FSB, police unaware of insurgents who fought Syrian govt returning to Tatarstan
KAZAN. Sept 13 (Interfax) - The Federal Security Service (FSB) and Interior Ministry departments for Tatarstan declined to comment on allegations by Islam researcher Rais Suleimanov that members of insurgent groups fighting against the Syrian government forces are returning to Tatarstan.
Eduard Ismagilov, a spokesman for the FSB department for Tatarstan, told Interfax that he did not possess any information regarding Suleimanov's statement.
"I do not know whether Suleimanov is right or not. I cannot either confirm or deny this information, and I don't know where he is getting it from. I do not know him personally," he said.
Maxim Kostromin, a spokesman for the Interior Ministry department for Tatarstan, declined comments on the statement.
"It is at least perplexing," he said.
It was reported earlier that Suleimanov, the head of the Volga Center for Regional and Ethnic Religious Studies of the Russian Institute of Strategic Research, told Interfax earlier on Thursday that militants who have fought against Syrian governmental forces are coming back to Tatarstan.
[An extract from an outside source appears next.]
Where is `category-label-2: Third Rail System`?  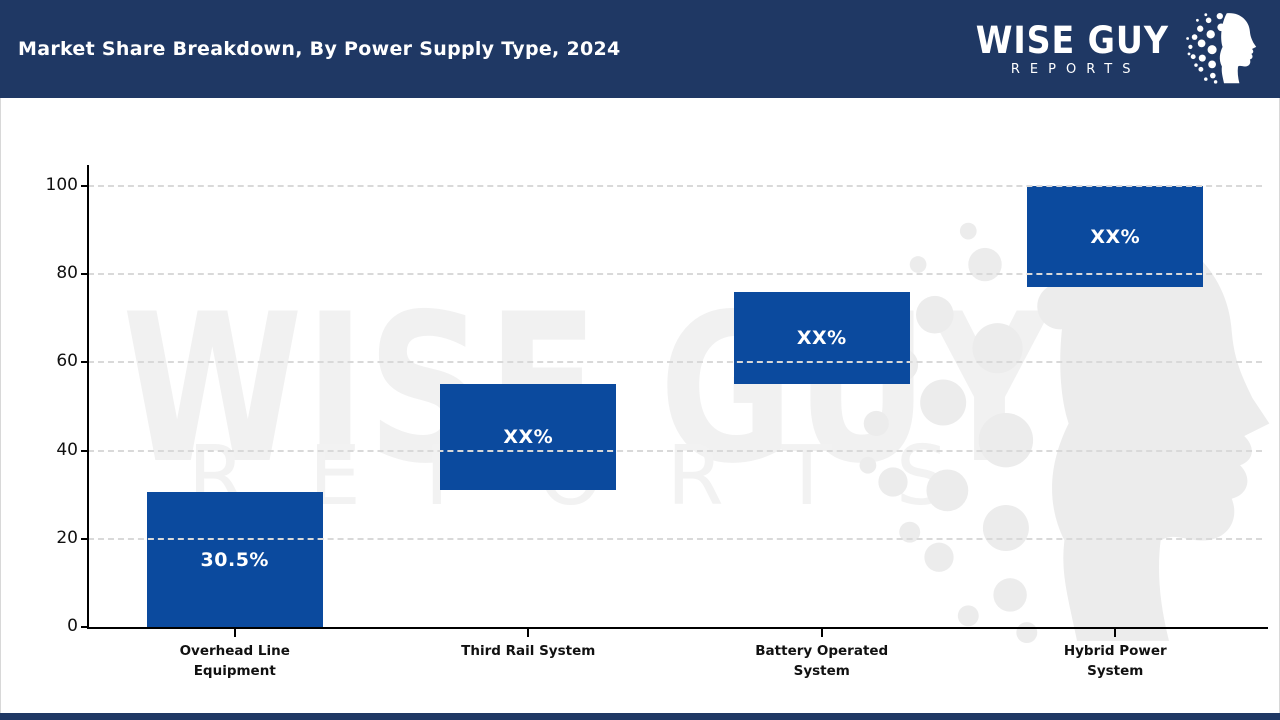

"International radical Islamic forces from various parts of the world, among them Tatarstan, are fighting Bashar al-Assad now," he said.
In particular, a group of Tatar Wahhabis recently returned to Almetyevsk, 270 kilometers away from Kazan. It is led by a Syrian Arab who came to Russia under a refugee disguise. The group urgently moved to Mariy El, the expert said.
"Tatar Wahhabis may join the illegal armed groups of the Volga region, which cry out for terrorists with practical knacks," he said.